=== Section Start ===
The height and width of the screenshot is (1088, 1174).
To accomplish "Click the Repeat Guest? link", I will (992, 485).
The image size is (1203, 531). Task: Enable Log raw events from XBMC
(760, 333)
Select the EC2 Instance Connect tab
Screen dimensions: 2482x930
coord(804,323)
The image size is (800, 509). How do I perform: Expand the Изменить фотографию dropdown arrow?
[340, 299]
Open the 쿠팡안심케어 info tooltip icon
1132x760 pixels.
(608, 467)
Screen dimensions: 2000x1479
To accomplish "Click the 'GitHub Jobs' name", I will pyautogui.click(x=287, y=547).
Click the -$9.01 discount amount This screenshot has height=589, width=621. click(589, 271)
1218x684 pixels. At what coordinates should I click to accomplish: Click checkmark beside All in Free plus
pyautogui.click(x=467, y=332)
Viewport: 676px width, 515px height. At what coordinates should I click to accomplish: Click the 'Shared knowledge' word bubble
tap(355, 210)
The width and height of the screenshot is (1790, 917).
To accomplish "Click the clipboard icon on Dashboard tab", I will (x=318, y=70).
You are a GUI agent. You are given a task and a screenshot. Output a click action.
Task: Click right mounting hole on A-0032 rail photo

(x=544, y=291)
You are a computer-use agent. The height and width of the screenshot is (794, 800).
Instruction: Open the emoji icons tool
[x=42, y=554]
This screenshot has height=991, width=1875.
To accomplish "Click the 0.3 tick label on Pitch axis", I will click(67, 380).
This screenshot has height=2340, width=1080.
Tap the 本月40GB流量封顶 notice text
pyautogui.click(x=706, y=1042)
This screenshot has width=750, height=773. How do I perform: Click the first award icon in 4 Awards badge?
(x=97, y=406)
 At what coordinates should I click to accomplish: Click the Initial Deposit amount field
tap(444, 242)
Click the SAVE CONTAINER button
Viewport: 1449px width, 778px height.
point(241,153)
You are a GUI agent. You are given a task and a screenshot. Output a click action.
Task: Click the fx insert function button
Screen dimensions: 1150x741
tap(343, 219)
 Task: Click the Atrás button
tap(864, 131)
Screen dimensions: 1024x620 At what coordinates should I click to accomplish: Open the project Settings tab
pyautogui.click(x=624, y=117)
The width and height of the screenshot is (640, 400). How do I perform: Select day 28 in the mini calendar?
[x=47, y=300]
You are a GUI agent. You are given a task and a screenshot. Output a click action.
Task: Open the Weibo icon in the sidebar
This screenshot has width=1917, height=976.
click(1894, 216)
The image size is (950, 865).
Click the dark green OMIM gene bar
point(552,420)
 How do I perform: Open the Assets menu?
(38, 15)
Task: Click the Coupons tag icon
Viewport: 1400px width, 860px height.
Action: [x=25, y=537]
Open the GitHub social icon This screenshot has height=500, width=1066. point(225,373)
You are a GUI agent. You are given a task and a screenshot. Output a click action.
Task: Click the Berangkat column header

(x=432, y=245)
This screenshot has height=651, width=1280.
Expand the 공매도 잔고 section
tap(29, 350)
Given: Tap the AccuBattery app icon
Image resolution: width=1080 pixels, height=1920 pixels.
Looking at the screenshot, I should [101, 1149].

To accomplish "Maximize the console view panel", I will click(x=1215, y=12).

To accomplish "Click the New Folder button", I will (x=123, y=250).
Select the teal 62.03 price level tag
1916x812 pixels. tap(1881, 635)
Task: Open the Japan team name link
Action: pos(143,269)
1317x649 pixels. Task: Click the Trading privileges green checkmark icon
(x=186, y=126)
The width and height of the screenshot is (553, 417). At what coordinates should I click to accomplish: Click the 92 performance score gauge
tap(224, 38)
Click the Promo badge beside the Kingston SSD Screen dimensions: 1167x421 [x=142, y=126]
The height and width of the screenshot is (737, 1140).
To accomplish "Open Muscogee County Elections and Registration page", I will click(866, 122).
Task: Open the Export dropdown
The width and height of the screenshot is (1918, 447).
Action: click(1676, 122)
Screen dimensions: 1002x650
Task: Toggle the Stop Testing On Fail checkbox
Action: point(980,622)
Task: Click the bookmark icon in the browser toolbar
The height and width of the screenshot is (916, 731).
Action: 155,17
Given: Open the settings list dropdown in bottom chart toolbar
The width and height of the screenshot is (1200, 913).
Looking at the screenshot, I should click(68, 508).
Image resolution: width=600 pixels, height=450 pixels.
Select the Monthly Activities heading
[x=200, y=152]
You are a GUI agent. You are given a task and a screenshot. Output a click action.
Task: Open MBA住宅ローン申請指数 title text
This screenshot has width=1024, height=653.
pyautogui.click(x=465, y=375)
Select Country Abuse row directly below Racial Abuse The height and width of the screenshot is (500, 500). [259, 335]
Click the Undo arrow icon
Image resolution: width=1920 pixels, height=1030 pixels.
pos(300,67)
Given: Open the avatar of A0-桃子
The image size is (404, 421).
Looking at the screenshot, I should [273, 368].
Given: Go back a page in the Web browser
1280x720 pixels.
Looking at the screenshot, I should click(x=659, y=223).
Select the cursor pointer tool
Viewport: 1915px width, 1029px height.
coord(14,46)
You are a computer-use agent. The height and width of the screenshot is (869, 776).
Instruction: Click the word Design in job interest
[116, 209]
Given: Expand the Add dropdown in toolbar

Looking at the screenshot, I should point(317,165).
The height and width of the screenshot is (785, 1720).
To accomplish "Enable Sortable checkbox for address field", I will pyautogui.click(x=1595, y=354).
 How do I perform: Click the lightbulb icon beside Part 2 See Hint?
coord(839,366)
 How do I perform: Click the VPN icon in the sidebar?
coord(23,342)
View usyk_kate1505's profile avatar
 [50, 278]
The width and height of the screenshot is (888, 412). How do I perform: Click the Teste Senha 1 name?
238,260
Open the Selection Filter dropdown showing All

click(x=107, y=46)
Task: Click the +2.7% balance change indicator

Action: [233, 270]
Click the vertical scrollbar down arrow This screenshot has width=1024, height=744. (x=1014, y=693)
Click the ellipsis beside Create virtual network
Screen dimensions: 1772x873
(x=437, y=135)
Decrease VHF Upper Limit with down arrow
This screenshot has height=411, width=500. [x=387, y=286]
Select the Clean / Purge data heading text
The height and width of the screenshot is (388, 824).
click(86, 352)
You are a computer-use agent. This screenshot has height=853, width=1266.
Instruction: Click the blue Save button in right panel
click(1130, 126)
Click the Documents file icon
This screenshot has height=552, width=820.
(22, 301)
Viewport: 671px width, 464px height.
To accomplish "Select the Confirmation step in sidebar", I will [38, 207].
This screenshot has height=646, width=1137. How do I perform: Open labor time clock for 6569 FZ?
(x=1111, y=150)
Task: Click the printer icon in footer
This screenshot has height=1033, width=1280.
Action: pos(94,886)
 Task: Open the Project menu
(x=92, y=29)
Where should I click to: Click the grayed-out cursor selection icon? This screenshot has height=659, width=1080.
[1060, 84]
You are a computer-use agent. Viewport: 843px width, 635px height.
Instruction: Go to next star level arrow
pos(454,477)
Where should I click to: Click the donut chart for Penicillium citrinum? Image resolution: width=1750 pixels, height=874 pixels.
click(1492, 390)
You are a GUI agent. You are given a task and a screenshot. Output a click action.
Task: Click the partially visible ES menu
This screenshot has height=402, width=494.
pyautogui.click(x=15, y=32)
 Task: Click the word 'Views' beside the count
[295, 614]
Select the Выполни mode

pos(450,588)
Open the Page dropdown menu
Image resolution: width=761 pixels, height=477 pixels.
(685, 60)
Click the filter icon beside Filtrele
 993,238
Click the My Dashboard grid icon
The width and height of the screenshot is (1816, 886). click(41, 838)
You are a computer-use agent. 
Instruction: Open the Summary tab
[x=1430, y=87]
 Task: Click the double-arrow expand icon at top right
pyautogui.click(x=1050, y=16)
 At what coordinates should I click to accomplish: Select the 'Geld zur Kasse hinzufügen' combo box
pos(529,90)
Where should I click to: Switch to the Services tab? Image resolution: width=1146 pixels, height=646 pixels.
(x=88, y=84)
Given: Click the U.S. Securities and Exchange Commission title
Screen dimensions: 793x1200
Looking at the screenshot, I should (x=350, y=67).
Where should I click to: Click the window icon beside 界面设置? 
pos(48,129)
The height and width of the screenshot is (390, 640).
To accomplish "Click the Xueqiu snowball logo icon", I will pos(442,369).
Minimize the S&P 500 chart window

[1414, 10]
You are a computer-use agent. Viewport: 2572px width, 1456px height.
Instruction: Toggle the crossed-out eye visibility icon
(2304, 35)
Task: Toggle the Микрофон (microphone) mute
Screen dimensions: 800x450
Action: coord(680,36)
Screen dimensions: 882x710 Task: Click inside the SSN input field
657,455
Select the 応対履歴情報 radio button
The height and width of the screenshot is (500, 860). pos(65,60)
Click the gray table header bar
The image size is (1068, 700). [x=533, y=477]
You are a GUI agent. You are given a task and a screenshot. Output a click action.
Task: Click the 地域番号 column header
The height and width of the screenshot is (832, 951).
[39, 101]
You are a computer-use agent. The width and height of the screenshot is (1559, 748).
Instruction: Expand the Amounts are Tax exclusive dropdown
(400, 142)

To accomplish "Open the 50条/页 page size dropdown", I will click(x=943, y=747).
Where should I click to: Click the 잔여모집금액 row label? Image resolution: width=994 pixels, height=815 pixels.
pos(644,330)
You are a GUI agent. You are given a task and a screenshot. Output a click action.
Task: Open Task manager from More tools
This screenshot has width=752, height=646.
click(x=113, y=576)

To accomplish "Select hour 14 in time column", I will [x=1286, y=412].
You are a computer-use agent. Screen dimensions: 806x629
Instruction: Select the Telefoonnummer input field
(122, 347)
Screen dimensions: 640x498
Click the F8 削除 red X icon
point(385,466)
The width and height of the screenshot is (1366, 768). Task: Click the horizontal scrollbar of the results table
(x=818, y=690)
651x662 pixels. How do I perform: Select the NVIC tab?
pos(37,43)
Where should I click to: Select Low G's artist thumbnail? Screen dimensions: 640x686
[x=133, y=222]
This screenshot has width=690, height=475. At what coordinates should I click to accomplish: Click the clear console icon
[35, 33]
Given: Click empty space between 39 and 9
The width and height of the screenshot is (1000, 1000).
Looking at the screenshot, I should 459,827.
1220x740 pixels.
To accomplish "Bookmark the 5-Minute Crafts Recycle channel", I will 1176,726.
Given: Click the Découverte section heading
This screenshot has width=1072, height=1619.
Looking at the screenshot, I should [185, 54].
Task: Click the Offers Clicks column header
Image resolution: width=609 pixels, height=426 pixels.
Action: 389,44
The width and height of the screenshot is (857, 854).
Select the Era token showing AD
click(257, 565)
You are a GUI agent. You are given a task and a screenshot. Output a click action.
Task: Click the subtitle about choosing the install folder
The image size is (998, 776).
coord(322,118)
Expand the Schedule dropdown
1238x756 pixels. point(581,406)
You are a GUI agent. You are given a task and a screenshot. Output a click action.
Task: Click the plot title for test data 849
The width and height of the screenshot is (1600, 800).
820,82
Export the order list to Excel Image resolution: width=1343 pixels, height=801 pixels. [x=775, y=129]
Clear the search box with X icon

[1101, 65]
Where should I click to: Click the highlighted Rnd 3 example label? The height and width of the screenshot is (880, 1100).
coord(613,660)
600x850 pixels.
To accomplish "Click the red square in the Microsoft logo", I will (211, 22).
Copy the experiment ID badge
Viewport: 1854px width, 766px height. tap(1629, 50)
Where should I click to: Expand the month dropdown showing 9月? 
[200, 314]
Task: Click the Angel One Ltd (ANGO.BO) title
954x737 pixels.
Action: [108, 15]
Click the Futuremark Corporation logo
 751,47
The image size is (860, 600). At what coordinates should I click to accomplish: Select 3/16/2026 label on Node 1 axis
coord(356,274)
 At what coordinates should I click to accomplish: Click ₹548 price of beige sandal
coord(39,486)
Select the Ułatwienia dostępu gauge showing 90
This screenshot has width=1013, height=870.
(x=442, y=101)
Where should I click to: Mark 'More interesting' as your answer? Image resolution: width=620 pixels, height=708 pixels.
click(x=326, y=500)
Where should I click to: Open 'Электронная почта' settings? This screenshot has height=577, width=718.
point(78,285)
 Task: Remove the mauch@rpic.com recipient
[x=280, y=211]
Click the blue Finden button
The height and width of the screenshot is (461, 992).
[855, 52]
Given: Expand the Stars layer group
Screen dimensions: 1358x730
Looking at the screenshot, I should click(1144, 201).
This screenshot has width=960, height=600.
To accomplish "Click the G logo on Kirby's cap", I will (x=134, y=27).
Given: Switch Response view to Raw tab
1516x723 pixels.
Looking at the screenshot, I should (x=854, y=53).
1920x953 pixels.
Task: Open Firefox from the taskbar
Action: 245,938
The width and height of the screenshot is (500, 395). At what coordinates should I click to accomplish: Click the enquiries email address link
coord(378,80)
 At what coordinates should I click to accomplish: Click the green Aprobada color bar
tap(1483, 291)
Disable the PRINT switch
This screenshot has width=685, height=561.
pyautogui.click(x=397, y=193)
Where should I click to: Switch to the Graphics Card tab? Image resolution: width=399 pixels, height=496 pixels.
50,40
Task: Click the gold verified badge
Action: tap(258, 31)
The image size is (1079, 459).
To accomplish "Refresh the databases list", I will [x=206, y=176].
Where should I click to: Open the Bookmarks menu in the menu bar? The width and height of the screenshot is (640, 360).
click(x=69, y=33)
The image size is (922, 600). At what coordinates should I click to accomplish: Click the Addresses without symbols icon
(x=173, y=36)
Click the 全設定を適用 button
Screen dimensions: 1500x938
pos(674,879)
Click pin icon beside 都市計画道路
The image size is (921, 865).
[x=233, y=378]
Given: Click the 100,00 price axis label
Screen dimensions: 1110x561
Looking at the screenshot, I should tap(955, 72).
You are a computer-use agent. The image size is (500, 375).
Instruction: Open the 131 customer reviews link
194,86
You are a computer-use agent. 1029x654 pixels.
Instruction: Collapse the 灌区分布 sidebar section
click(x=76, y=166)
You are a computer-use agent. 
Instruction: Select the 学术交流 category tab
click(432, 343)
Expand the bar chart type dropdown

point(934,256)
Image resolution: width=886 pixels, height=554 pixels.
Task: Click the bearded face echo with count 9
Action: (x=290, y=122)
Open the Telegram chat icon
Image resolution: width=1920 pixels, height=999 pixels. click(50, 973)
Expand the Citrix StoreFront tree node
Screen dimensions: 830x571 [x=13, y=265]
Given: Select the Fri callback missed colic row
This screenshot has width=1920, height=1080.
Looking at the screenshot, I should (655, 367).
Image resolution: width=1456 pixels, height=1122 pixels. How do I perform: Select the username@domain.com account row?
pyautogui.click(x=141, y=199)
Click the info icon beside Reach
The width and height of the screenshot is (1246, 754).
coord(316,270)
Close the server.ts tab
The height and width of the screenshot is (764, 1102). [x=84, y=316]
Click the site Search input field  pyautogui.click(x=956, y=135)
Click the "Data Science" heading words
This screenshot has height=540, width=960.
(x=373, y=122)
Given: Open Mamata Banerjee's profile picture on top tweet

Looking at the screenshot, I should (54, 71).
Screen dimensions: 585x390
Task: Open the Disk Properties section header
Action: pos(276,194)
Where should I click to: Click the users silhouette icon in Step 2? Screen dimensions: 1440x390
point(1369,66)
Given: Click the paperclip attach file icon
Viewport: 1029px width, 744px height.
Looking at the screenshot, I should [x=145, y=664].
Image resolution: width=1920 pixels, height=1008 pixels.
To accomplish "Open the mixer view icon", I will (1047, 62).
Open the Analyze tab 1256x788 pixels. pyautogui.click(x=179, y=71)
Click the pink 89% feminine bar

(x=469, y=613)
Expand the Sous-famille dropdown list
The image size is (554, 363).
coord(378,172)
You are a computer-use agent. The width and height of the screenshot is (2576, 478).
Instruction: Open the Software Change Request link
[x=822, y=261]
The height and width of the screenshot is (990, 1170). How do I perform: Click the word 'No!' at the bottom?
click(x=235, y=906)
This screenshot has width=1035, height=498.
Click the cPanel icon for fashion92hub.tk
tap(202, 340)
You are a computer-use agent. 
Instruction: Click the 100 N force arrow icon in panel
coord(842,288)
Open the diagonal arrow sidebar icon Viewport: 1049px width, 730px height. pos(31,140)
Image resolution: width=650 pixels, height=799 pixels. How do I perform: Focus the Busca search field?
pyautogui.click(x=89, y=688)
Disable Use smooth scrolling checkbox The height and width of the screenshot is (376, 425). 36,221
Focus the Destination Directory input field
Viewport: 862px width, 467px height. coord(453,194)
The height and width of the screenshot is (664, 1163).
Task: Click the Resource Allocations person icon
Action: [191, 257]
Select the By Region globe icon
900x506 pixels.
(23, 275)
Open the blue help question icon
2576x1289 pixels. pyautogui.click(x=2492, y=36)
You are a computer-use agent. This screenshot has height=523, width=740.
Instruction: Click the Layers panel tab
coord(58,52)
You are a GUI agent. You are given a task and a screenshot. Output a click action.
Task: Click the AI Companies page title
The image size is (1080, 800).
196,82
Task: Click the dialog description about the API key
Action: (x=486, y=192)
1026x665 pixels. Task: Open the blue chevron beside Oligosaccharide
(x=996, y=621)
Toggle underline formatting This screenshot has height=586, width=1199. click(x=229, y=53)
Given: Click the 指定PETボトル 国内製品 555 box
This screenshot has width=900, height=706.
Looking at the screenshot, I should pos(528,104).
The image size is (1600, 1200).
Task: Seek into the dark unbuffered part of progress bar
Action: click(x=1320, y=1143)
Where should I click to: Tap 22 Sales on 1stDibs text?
=== Section End ===
Goal of the exercise
Write down exactly every line of the material above up to and including the line containing "This screenshot has height=991, width=1875.".

Task response
The height and width of the screenshot is (1088, 1174).
To accomplish "Click the Repeat Guest? link", I will (992, 485).
The image size is (1203, 531). Task: Enable Log raw events from XBMC
(760, 333)
Select the EC2 Instance Connect tab
Screen dimensions: 2482x930
coord(804,323)
The image size is (800, 509). How do I perform: Expand the Изменить фотографию dropdown arrow?
[340, 299]
Open the 쿠팡안심케어 info tooltip icon
1132x760 pixels.
(608, 467)
Screen dimensions: 2000x1479
To accomplish "Click the 'GitHub Jobs' name", I will pyautogui.click(x=287, y=547).
Click the -$9.01 discount amount This screenshot has height=589, width=621. click(589, 271)
1218x684 pixels. At what coordinates should I click to accomplish: Click checkmark beside All in Free plus
pyautogui.click(x=467, y=332)
Viewport: 676px width, 515px height. At what coordinates should I click to accomplish: Click the 'Shared knowledge' word bubble
tap(355, 210)
The width and height of the screenshot is (1790, 917).
To accomplish "Click the clipboard icon on Dashboard tab", I will (x=318, y=70).
You are a GUI agent. You are given a task and a screenshot. Output a click action.
Task: Click right mounting hole on A-0032 rail photo

(x=544, y=291)
You are a computer-use agent. The height and width of the screenshot is (794, 800).
Instruction: Open the emoji icons tool
[x=42, y=554]
This screenshot has height=991, width=1875.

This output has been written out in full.